What is expected: Only a number is expected in reply: the number of lines below that include the word "title".

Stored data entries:
--------------------

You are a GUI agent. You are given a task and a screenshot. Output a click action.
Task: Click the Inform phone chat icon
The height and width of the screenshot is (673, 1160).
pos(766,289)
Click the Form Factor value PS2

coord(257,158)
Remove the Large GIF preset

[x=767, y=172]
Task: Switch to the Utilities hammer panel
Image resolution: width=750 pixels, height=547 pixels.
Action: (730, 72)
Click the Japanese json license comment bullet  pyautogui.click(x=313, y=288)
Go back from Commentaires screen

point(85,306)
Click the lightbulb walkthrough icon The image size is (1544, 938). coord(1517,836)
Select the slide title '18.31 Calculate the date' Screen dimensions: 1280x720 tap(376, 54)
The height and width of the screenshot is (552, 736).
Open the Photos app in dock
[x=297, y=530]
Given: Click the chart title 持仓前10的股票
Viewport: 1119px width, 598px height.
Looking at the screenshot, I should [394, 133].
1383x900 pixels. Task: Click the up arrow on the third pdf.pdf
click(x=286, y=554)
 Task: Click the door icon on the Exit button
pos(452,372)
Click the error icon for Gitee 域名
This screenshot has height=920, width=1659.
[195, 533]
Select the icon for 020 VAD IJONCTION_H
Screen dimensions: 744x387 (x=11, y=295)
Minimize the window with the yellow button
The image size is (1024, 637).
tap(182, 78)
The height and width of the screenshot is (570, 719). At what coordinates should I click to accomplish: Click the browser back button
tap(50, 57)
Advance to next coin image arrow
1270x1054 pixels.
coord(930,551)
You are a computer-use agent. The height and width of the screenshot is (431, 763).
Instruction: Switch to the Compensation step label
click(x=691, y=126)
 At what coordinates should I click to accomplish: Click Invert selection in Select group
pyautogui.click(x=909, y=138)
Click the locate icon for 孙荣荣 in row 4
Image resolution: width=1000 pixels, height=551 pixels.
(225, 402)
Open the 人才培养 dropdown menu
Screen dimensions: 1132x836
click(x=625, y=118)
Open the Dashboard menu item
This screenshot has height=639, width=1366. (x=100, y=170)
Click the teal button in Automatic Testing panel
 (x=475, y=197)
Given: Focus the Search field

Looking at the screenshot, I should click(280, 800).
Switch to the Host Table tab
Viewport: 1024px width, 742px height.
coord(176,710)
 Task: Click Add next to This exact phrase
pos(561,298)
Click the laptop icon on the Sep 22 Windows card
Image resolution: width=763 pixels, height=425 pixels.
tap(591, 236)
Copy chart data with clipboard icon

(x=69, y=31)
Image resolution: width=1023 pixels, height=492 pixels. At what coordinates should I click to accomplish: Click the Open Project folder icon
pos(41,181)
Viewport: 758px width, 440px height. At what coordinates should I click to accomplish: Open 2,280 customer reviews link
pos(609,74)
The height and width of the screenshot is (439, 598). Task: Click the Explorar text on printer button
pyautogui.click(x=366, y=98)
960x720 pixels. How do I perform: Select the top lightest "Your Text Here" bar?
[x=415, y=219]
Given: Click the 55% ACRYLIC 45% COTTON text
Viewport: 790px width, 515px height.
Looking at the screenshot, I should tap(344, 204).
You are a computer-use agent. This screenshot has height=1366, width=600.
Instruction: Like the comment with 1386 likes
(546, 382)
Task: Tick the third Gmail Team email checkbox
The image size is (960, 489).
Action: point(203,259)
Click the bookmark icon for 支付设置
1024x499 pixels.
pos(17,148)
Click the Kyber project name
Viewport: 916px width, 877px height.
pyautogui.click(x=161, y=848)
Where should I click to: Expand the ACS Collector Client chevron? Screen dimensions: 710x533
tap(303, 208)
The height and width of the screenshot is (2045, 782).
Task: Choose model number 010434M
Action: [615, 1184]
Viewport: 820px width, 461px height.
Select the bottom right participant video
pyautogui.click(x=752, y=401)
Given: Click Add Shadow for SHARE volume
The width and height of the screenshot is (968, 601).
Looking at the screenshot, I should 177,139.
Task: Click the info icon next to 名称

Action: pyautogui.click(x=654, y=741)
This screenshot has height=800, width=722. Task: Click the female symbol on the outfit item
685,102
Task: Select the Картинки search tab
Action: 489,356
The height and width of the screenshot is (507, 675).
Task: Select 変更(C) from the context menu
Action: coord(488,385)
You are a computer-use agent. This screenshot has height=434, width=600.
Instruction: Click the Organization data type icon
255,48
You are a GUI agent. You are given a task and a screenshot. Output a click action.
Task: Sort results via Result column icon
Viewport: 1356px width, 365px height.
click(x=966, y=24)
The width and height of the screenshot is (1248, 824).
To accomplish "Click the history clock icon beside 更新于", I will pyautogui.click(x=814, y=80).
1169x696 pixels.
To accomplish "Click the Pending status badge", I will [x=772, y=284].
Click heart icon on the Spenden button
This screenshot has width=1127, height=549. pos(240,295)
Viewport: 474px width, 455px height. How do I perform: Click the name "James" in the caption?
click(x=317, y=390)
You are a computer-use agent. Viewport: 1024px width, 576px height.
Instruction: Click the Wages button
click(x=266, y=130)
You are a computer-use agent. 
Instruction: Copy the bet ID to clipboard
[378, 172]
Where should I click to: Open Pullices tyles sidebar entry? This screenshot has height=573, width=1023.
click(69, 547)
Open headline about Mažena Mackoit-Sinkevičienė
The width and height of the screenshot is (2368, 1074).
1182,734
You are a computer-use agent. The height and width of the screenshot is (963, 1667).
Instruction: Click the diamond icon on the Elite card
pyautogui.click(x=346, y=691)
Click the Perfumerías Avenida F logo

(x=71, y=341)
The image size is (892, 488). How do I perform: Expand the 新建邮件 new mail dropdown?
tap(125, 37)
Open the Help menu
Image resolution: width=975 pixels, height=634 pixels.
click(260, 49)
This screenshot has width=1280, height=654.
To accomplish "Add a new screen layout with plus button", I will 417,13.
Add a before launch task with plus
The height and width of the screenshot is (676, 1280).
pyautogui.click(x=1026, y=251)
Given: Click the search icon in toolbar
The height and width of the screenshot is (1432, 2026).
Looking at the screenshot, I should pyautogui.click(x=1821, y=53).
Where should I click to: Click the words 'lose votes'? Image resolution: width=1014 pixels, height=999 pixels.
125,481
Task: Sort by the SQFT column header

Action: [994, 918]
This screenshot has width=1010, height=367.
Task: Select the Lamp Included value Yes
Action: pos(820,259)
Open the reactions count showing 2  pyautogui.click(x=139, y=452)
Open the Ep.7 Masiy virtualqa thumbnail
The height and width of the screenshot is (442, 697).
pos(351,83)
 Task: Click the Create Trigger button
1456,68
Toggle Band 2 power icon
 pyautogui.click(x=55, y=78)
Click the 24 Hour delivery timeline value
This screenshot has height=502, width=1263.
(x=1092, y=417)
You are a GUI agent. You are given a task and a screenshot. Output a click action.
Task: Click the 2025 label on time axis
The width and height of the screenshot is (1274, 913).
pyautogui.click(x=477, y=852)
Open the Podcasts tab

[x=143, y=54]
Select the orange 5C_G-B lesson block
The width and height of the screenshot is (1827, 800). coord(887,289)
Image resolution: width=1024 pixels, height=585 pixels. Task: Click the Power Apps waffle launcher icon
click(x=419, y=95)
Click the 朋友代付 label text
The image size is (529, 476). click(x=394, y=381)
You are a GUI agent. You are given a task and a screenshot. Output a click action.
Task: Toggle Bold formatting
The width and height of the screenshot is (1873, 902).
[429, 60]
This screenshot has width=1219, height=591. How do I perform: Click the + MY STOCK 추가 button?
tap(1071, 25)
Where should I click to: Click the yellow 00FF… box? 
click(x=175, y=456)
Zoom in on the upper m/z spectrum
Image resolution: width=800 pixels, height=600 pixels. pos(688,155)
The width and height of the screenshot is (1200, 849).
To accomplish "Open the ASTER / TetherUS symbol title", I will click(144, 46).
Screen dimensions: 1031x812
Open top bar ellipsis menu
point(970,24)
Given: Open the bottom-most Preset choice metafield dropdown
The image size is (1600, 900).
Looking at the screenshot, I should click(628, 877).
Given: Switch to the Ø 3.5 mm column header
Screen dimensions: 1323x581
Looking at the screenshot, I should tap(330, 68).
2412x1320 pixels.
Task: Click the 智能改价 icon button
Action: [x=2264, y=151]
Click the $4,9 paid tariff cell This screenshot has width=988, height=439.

--------------------

Finished task: 3